Try it → Within the listing below, show every line that contains the word "neighbor".

Record set →

______________________________

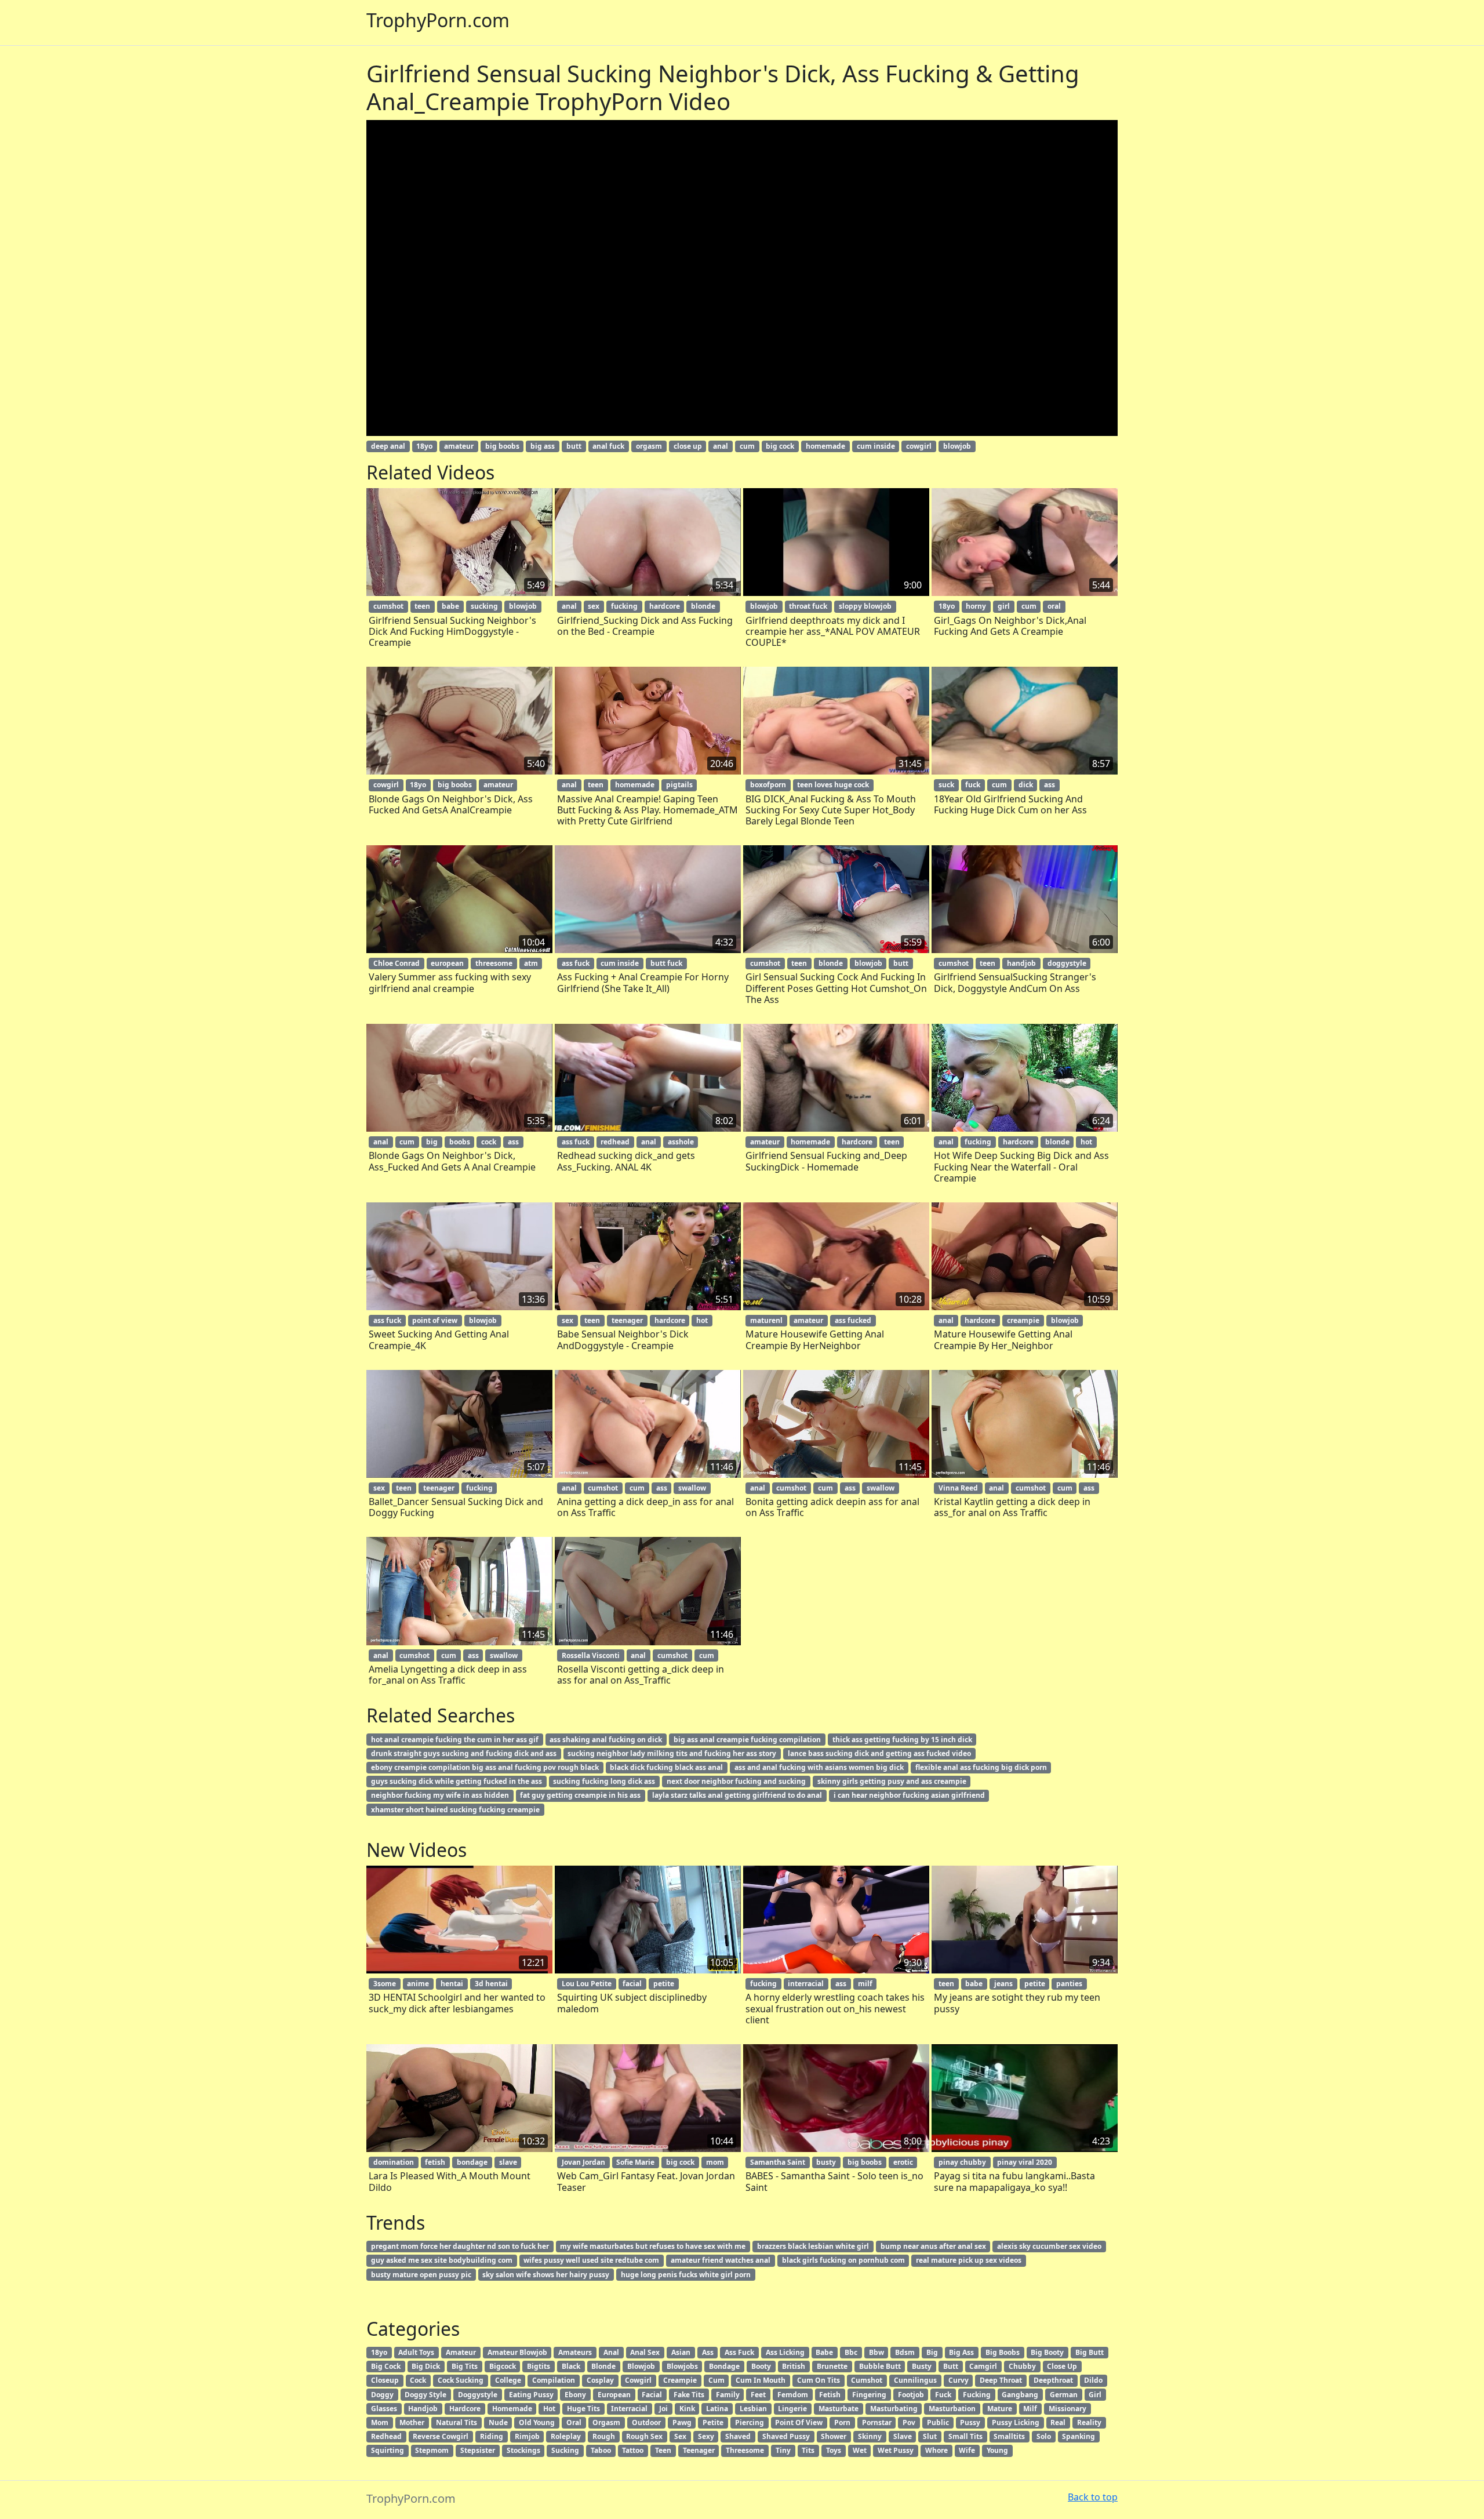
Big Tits (465, 2366)
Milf (1030, 2408)
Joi (663, 2408)
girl (1004, 606)
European (614, 2395)
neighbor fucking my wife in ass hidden (440, 1795)
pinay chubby (962, 2162)
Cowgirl (638, 2380)
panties (1069, 1984)
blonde (703, 606)
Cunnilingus (915, 2380)
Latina (717, 2408)
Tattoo (632, 2450)
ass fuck (576, 963)
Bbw (876, 2352)
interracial (806, 1984)
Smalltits (1009, 2436)
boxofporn (768, 785)
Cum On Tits (818, 2380)
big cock (780, 446)
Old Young (537, 2422)
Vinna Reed (958, 1488)
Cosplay (600, 2380)
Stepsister (477, 2450)
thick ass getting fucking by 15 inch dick (902, 1739)
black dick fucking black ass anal (666, 1767)
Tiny (783, 2450)
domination (393, 2162)
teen (422, 606)
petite (663, 1984)
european (447, 963)
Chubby (1022, 2366)
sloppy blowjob (865, 606)
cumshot (388, 606)
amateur (459, 446)
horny (976, 606)
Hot (549, 2408)
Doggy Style (425, 2395)
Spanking (1078, 2436)
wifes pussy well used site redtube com (591, 2260)
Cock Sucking (460, 2380)
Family (728, 2395)
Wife (967, 2450)
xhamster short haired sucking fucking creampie (455, 1810)
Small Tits (965, 2436)
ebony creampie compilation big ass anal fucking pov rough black (485, 1767)
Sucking (565, 2450)
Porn (842, 2422)
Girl (1095, 2395)
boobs (459, 1142)
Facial (652, 2395)
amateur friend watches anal (720, 2260)
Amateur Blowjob (517, 2352)
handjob (1021, 963)
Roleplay (566, 2436)
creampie (1023, 1320)
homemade (825, 446)
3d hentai (491, 1984)
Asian (680, 2352)
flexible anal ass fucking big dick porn (981, 1767)
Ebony (575, 2395)
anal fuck (608, 446)
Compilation (553, 2380)
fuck (972, 785)
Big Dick (426, 2366)
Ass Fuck (739, 2352)
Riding (491, 2436)
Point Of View (799, 2422)
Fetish (830, 2395)
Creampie (680, 2380)
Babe (824, 2352)
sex (593, 606)
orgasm (649, 446)
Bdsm (905, 2352)
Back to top (1093, 2497)
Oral (573, 2422)
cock (488, 1142)
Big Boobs (1002, 2352)
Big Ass (961, 2352)
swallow (692, 1488)
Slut (930, 2436)
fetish (435, 2162)
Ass (708, 2352)
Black (571, 2366)
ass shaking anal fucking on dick (606, 1739)
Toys (833, 2450)
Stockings (523, 2450)
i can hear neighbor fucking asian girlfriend (909, 1795)
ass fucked (853, 1320)
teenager (627, 1320)
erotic (903, 2162)
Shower (833, 2436)
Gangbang (1020, 2395)
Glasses (384, 2408)
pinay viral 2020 (1024, 2162)
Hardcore (465, 2408)
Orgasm (606, 2422)
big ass (542, 446)
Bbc (851, 2352)
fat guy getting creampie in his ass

______________________________

Task solution →
neighbor fucking my wife in ass hidden (440, 1795)
i can hear neighbor fucking asian girlfriend (909, 1795)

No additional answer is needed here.